*** Provided data

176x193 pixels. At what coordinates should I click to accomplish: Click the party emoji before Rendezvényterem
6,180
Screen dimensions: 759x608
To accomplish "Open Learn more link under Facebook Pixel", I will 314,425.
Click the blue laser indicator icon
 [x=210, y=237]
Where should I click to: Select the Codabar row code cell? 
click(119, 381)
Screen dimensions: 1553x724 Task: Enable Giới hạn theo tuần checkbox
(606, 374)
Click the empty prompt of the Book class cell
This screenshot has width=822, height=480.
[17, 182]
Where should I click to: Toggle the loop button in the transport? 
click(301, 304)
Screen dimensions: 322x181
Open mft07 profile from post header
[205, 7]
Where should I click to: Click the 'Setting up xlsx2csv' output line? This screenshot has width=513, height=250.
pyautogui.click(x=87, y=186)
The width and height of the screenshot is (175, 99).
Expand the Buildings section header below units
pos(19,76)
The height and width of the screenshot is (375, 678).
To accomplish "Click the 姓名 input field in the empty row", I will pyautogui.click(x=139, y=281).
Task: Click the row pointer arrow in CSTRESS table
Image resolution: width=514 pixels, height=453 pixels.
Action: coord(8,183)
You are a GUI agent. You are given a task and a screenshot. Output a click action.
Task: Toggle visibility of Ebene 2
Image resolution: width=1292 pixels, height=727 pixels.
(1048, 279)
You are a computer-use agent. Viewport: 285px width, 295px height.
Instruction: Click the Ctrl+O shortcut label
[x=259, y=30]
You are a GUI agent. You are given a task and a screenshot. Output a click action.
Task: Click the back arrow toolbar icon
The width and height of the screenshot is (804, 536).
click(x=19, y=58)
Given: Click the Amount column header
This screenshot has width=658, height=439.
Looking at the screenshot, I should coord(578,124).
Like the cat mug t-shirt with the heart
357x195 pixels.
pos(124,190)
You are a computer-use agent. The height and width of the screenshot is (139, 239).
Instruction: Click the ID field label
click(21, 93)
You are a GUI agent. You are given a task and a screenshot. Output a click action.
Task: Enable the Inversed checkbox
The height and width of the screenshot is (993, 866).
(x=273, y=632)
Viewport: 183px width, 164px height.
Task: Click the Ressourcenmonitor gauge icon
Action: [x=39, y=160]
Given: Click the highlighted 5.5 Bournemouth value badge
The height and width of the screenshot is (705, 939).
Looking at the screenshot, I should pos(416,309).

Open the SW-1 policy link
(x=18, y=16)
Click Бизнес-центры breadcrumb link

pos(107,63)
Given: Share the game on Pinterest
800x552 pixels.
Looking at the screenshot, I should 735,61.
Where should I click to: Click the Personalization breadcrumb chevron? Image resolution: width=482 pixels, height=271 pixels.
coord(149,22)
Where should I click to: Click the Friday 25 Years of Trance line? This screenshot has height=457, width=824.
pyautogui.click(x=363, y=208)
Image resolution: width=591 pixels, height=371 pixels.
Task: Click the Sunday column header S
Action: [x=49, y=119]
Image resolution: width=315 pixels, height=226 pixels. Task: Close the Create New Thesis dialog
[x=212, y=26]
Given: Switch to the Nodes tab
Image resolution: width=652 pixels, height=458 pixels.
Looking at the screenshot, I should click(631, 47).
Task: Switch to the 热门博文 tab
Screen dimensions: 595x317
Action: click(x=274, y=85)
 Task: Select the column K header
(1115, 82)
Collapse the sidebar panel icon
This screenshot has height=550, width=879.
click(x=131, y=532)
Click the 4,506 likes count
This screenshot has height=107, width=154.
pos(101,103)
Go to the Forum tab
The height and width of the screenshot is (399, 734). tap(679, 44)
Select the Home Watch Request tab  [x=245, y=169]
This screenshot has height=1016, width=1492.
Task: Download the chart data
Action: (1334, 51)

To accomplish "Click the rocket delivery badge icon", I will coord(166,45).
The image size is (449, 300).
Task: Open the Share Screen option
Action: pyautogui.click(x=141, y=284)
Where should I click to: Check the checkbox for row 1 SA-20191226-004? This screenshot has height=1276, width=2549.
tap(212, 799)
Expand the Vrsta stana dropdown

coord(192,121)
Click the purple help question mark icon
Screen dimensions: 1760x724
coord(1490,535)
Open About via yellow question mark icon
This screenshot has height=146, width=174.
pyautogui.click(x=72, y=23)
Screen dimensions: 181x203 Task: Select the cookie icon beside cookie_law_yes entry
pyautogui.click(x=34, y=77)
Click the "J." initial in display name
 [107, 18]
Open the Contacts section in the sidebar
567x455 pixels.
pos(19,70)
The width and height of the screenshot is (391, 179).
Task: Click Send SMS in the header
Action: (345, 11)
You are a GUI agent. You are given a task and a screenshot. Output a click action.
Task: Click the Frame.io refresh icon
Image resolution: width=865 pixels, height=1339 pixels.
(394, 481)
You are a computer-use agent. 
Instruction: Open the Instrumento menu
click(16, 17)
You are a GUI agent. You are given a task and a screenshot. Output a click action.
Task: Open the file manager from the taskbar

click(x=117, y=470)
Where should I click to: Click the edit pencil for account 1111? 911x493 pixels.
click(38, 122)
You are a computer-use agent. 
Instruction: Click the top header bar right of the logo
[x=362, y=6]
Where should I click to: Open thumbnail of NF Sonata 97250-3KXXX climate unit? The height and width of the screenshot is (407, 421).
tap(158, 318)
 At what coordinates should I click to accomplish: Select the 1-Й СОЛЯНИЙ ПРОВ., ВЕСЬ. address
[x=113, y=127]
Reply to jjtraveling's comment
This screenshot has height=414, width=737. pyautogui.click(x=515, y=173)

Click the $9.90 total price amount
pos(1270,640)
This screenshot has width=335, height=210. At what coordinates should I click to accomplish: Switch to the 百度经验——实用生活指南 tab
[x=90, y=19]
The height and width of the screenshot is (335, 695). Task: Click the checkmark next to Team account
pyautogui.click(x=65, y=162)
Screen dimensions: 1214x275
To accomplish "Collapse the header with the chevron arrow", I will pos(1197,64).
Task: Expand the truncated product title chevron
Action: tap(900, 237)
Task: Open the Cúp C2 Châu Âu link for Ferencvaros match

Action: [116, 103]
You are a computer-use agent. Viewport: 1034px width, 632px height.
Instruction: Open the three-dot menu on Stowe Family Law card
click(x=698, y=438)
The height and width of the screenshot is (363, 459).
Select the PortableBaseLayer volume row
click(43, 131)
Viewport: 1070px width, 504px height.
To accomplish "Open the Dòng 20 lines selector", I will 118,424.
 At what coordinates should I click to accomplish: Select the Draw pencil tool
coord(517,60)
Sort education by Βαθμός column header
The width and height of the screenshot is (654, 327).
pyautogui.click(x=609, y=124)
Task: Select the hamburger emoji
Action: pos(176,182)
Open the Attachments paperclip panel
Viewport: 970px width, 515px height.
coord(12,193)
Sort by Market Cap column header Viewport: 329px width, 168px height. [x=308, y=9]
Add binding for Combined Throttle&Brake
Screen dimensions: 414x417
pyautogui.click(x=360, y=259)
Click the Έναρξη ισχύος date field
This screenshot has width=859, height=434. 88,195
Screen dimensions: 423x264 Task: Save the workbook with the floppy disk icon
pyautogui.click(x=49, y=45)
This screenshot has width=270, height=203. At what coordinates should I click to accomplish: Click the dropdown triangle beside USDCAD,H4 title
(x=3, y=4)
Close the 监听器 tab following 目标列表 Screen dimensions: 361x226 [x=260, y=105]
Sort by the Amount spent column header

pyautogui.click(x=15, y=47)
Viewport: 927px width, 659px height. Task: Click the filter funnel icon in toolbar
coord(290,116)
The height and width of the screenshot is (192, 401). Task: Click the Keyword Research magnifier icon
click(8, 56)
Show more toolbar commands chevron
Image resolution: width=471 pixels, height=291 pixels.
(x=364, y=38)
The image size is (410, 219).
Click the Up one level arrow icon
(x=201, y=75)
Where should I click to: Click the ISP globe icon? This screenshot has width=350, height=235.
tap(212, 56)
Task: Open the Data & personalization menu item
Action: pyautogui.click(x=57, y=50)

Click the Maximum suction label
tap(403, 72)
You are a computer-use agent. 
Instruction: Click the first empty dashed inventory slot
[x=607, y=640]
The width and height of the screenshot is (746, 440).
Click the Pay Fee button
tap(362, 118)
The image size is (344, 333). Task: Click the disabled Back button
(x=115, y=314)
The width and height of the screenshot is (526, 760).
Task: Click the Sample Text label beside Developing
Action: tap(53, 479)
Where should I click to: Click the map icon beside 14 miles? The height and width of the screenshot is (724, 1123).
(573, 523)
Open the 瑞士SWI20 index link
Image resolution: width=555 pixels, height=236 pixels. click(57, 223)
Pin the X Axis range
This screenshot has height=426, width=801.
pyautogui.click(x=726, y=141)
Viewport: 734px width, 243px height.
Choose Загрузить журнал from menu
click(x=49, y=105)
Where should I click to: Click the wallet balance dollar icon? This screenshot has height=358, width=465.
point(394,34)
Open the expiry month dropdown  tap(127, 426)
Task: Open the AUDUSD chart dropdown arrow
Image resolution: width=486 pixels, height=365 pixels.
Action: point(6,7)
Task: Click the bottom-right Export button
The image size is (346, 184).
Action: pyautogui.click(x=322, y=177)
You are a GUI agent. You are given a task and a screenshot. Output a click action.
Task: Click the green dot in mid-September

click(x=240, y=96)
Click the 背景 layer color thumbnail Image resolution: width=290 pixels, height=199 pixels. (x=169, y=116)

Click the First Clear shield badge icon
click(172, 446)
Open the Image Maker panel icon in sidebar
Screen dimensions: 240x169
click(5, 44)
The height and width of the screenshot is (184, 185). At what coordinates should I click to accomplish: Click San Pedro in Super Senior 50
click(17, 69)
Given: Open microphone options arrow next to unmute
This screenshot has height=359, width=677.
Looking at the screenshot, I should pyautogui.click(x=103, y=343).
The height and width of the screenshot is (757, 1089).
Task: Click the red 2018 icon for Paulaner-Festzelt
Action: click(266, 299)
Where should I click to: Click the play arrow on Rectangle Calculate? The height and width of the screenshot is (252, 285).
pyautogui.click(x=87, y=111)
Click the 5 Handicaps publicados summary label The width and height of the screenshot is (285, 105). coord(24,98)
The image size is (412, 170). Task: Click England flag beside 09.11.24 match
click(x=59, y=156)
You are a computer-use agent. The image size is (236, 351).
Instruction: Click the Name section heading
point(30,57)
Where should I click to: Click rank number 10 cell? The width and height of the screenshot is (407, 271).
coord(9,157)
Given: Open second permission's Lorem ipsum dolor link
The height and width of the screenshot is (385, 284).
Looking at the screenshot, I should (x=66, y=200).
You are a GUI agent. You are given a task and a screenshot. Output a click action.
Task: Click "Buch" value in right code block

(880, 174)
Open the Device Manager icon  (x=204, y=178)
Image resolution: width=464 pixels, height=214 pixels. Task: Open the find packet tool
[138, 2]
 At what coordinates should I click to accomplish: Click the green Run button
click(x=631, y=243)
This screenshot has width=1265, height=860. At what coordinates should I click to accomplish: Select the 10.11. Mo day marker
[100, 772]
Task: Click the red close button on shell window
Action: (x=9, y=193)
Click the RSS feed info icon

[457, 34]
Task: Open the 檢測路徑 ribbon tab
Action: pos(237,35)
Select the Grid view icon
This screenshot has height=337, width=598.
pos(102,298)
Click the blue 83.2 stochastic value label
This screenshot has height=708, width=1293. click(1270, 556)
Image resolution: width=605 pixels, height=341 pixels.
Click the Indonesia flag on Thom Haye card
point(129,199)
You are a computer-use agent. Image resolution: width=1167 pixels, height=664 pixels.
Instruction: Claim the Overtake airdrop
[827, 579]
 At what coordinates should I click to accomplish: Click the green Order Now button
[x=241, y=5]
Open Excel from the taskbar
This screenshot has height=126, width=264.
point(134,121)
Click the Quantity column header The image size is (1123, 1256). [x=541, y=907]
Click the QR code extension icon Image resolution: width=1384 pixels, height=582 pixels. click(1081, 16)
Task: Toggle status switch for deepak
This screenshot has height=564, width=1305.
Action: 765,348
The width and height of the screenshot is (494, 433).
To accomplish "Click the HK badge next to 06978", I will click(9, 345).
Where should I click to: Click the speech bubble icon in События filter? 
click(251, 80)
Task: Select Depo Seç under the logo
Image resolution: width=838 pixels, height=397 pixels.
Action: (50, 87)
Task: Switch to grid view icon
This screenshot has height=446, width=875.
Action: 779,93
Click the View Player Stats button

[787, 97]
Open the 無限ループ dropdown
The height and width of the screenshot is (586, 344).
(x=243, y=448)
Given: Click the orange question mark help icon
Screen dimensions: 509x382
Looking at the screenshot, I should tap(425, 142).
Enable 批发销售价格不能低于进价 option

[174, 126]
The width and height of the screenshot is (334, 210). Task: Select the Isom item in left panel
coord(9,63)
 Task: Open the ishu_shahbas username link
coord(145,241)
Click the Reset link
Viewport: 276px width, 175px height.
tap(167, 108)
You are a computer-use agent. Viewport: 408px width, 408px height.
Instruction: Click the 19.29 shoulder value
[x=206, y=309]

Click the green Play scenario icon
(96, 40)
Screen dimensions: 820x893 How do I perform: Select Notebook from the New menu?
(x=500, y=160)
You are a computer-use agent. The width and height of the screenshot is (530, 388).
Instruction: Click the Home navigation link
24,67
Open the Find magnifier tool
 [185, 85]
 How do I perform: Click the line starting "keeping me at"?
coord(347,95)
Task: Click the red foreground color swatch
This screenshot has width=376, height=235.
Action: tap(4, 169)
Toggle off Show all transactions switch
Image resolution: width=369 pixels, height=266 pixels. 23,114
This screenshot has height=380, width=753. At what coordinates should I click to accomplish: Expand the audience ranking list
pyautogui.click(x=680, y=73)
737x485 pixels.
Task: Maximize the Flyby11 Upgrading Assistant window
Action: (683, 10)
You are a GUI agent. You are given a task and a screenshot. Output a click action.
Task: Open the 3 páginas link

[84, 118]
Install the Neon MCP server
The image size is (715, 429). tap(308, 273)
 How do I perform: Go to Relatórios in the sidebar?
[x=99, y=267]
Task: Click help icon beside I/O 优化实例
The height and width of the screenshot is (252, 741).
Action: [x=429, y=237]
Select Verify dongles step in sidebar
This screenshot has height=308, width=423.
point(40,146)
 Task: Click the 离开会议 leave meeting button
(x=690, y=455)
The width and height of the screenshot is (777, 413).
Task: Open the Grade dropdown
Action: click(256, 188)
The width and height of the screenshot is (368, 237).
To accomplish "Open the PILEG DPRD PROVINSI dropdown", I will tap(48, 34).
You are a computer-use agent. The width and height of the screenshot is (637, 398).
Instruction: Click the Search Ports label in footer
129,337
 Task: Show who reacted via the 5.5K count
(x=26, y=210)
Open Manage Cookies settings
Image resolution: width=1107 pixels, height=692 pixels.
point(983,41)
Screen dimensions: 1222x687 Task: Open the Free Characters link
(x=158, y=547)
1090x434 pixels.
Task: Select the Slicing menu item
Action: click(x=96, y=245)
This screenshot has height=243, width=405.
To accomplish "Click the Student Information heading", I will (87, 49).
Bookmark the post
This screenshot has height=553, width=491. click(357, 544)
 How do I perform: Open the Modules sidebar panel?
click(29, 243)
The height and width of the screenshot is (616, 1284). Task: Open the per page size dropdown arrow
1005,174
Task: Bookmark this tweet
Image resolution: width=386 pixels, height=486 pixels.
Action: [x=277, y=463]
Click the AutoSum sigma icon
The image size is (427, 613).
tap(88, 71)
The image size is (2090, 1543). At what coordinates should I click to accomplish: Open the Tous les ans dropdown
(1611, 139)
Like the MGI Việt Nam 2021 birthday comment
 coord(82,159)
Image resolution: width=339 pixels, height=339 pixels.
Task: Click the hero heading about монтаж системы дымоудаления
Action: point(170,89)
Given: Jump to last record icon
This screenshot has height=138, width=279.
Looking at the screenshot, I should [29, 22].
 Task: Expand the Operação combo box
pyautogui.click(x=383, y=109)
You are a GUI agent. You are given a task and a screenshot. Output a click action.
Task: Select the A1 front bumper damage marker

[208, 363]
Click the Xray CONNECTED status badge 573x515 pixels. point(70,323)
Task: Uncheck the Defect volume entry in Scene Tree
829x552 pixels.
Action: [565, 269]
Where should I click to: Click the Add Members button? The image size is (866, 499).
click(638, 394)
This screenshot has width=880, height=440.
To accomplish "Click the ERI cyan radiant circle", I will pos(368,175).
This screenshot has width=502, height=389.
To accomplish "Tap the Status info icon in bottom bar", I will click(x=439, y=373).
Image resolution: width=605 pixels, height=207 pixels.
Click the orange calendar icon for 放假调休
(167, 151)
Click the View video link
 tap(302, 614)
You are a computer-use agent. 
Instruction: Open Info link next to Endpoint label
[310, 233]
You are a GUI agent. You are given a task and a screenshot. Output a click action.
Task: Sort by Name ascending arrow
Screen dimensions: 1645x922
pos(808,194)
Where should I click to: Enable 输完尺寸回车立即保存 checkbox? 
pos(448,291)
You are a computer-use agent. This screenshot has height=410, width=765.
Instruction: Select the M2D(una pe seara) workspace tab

******

__Work request__. Among the entries above, count the lines that contain the word "more" and give the number by itself.

__Answer to this exercise__. 2